Set problem: Can you put the lines of the listing below, between the lines holding "Collapse the TYPES" and "click(x=546, y=504)", inclusive, into a JSON list of strings, one string per line and no blank lines?

Raw records:
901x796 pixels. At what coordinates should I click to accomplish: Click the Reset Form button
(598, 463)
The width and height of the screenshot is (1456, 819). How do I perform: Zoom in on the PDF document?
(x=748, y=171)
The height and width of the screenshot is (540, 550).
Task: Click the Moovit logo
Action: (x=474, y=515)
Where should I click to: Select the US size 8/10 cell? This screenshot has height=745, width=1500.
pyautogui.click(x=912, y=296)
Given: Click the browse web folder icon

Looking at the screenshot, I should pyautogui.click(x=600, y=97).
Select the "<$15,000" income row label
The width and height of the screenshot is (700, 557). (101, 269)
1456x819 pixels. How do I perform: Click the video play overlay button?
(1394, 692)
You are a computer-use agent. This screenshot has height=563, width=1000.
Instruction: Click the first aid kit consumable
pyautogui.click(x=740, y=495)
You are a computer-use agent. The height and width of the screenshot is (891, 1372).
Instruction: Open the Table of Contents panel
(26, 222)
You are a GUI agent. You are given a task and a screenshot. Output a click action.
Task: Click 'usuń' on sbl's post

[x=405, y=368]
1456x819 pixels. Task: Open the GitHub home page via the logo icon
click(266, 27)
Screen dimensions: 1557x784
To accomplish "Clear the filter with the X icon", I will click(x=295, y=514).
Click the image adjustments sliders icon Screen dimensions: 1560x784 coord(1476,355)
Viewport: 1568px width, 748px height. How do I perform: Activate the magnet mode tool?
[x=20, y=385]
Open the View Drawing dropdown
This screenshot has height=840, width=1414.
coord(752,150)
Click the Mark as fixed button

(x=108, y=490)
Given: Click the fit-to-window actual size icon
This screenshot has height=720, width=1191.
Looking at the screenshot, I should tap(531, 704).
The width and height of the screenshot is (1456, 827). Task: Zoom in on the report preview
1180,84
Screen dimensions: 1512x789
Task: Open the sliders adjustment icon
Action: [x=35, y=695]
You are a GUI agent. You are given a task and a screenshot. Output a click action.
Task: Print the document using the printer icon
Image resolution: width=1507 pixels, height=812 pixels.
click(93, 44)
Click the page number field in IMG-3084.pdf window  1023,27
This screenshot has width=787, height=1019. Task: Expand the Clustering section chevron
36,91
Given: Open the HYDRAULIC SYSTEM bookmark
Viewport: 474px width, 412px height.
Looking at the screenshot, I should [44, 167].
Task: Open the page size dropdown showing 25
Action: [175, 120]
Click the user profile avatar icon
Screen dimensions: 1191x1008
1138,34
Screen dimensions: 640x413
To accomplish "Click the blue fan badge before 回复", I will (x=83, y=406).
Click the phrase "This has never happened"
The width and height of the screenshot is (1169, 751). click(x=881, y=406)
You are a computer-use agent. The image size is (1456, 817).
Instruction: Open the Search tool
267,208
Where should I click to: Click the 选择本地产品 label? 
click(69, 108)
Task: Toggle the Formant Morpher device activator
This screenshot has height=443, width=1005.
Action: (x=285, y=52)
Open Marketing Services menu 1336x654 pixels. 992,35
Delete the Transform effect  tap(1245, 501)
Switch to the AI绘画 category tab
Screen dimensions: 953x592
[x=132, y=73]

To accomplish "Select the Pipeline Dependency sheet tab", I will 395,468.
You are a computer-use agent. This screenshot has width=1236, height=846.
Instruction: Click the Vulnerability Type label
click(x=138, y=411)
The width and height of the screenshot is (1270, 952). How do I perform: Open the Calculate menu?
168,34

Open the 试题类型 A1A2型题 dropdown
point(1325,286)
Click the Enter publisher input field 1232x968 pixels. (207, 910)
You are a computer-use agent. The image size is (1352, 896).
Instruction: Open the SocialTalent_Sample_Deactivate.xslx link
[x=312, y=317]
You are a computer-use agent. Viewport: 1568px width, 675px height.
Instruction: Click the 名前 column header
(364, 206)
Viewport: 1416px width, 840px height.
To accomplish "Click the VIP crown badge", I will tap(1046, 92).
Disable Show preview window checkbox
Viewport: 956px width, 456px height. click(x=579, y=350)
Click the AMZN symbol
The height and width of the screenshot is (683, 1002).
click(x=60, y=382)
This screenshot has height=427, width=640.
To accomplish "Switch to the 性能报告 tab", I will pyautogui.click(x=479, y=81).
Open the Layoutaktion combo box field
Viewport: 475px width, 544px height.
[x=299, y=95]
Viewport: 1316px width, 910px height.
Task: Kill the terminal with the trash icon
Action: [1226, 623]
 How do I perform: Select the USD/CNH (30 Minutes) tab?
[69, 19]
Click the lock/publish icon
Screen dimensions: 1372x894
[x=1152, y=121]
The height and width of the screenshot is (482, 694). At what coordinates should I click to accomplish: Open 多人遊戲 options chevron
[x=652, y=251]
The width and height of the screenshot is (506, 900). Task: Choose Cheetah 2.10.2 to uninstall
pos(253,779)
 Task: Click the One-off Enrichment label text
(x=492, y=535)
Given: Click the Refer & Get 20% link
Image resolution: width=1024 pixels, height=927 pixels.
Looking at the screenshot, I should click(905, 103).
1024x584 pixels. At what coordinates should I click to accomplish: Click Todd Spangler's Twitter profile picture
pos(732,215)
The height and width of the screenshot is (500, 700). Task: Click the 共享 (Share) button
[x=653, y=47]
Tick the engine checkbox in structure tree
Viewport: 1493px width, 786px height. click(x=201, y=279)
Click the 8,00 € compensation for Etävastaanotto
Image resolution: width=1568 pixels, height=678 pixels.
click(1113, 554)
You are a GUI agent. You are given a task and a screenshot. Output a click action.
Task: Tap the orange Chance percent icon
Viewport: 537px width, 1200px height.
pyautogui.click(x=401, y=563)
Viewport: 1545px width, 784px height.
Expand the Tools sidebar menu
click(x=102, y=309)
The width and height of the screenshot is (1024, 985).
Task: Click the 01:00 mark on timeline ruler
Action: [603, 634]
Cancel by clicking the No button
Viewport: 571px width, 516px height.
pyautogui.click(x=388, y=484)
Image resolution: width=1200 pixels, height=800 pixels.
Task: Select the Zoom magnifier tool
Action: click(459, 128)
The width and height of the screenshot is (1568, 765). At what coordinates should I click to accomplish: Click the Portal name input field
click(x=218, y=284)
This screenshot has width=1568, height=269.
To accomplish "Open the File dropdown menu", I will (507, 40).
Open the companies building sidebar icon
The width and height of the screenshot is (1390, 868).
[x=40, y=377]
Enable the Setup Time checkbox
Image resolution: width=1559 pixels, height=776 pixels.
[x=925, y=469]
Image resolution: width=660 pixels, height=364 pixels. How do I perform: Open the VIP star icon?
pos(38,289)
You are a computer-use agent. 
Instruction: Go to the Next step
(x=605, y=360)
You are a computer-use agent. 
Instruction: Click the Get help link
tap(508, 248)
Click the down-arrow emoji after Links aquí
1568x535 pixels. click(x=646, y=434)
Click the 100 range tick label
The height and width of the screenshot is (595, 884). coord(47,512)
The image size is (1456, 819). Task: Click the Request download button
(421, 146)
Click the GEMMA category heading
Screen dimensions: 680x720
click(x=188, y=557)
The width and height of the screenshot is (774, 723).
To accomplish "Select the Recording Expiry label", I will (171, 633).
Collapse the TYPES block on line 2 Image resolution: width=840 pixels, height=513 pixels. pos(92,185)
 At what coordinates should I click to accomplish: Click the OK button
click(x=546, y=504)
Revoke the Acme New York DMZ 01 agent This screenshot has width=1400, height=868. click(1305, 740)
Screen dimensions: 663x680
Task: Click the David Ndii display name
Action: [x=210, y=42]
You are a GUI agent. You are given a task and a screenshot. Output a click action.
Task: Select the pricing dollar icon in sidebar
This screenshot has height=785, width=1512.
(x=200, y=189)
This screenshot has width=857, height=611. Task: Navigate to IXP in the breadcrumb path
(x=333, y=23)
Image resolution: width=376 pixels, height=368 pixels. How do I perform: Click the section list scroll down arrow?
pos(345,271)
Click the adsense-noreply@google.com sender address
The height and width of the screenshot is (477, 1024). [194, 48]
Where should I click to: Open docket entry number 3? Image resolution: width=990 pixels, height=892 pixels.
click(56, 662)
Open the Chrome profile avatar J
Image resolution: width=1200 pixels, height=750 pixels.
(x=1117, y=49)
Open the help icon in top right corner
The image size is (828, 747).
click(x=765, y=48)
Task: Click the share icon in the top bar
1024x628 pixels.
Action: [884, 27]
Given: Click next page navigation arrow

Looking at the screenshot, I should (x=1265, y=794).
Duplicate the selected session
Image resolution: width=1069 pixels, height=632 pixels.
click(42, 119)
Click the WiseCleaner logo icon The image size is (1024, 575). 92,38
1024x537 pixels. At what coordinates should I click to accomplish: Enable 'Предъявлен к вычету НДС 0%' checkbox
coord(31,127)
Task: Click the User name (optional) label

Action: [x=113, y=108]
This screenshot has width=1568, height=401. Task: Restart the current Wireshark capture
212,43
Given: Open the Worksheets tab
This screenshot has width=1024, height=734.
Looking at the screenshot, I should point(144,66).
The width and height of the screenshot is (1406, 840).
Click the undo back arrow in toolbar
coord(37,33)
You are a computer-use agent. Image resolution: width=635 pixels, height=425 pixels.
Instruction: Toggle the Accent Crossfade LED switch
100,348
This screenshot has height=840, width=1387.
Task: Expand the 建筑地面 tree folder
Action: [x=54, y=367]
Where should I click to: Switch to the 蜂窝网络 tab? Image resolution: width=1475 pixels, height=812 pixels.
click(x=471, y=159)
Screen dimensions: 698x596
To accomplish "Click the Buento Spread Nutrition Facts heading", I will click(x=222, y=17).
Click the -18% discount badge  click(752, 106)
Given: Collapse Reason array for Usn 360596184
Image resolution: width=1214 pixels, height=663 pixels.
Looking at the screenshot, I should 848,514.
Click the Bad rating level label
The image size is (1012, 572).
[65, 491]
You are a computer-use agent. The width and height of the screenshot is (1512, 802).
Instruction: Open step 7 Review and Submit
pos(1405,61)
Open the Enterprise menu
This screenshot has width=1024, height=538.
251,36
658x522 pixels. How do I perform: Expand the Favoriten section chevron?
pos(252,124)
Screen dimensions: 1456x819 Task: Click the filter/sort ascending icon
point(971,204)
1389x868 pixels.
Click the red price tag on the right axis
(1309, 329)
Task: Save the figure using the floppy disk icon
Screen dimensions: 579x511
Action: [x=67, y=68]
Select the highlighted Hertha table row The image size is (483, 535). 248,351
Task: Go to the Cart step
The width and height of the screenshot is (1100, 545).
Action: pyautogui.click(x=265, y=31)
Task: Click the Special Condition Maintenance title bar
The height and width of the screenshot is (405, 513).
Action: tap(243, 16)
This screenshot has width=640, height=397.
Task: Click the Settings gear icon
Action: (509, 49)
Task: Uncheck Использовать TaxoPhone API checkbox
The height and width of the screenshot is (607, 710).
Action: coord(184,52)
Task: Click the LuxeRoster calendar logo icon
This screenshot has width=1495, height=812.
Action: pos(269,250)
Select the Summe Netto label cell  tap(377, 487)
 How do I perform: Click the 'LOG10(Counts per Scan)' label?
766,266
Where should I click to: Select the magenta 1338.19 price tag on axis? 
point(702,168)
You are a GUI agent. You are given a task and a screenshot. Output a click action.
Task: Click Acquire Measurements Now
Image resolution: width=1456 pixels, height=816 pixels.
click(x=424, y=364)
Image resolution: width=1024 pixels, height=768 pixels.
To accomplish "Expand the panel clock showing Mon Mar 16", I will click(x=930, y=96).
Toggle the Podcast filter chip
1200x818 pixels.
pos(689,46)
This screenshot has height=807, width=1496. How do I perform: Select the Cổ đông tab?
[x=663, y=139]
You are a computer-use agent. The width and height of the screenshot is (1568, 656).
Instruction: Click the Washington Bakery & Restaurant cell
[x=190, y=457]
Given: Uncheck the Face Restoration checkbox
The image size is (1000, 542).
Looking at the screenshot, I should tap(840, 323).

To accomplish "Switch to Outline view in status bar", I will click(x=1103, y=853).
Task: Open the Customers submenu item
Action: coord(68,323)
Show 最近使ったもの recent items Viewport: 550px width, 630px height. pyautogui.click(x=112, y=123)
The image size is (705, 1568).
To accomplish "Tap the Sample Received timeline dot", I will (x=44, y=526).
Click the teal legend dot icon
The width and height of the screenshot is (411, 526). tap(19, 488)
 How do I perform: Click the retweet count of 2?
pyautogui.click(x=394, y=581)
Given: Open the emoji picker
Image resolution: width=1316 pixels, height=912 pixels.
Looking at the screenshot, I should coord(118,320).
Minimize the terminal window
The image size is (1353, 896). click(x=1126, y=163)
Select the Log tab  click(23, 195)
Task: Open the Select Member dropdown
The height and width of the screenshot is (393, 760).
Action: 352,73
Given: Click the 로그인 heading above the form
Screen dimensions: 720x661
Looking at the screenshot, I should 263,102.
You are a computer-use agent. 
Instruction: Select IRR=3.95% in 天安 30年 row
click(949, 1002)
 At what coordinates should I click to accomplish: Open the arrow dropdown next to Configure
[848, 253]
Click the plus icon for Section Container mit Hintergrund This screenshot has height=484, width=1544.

Exercise answer:
[
  "Collapse the TYPES block on line 2 Image resolution: width=840 pixels, height=513 pixels. pos(92,185)",
  " At what coordinates should I click to accomplish: Click the OK button",
  "click(x=546, y=504)"
]